- Talbant Aga Location in Egypt Talbant Aga Talbant Aga (Egypt)
- Coordinates: 30°57′22″N 31°17′45″E﻿ / ﻿30.95617°N 31.29593°E
- Country: Egypt
- Governorate: Dakahlia Governorate
- Elevation: 11 m (36 ft)
- Time zone: UTC+2 (EET)
- • Summer (DST): UTC+3 (EEST)

= Talbant Aga =

Talbant Aga (تلبنت أجا Talbant Ajā), known in classical antiquity as Thelbonthis (Θελβωνθις, ⲧⲉⲗⲃⲟⲛⲧ Telbont), is a village in Dakahlia Governorate of Egypt. It is part of the markaz of Aga.

As Thelbonthis, Talbant Aga was an Ancient Egyptian settlement in the nome of Mendes, one of two places in the nome called Thelbonthis.
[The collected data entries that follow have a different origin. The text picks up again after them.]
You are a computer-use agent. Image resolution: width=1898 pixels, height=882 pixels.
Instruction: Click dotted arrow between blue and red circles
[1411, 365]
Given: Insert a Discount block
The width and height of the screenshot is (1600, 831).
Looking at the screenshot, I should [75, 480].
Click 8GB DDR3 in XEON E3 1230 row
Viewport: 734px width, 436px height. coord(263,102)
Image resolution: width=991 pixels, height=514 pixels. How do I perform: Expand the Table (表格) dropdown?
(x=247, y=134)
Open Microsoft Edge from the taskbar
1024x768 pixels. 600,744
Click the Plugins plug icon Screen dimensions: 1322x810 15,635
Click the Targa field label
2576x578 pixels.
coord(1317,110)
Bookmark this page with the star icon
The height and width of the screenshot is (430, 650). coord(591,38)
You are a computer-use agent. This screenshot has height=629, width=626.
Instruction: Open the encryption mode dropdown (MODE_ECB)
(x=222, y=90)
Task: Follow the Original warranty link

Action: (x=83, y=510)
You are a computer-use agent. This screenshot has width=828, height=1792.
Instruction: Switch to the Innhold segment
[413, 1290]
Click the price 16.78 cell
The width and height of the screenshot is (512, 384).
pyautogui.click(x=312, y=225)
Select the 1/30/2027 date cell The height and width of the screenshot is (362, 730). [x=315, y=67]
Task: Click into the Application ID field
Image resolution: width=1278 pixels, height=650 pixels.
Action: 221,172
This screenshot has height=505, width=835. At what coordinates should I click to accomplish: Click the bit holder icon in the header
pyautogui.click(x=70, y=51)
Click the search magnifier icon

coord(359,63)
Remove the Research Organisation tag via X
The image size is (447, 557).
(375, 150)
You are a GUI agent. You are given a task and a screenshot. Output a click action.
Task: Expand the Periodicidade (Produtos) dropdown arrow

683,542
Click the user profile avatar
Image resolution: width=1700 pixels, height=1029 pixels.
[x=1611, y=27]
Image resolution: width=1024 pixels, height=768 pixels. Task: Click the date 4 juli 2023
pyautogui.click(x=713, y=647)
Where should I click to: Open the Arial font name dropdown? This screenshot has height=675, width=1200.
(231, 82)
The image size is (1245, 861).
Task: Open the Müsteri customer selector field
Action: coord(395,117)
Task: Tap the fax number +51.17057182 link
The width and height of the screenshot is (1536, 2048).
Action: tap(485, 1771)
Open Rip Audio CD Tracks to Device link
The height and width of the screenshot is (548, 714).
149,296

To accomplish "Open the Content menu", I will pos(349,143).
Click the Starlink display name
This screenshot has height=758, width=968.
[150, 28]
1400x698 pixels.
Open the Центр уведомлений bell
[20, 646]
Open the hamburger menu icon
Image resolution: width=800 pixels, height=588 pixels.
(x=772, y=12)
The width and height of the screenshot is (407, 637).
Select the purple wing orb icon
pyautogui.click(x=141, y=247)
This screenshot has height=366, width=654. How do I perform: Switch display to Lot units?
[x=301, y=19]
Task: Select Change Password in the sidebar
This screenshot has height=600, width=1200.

Talbant Aga is the Thelbonthis in the toparchy of Chiastites (the other lay in the toparchy of Ptempathio), in the southwestern part of the nome, near the border with the Sebennytic and Busirite nomes. In the 7th century CE, Thelbonthis continued to prosper, with demand for agricultural exports supporting a fairly wealthy peasantry who used cash payments (in solidi) to lease land from local aristocratic landowners.

The 1885 Census of Egypt recorded Talbant Aga as a nahiyah under the district of Mit Samannud in Dakahlia Governorate; at that time, the population of the town was 609 (301 men and 308 women).

In 1902, the population of Talbant Aga was 724 (357 men and 367 women). All were Egyptian citizens; 722 were Muslim and 2 were Christian. There was a mosque and a zawiya, but no formal school. The cultivated area of the village covered 540 feddans, irrigated by a canal called el-Mansourieh, which lay to the east of the village. The main crops were cotton, wheat, maize, bersim, beans, and various legumes.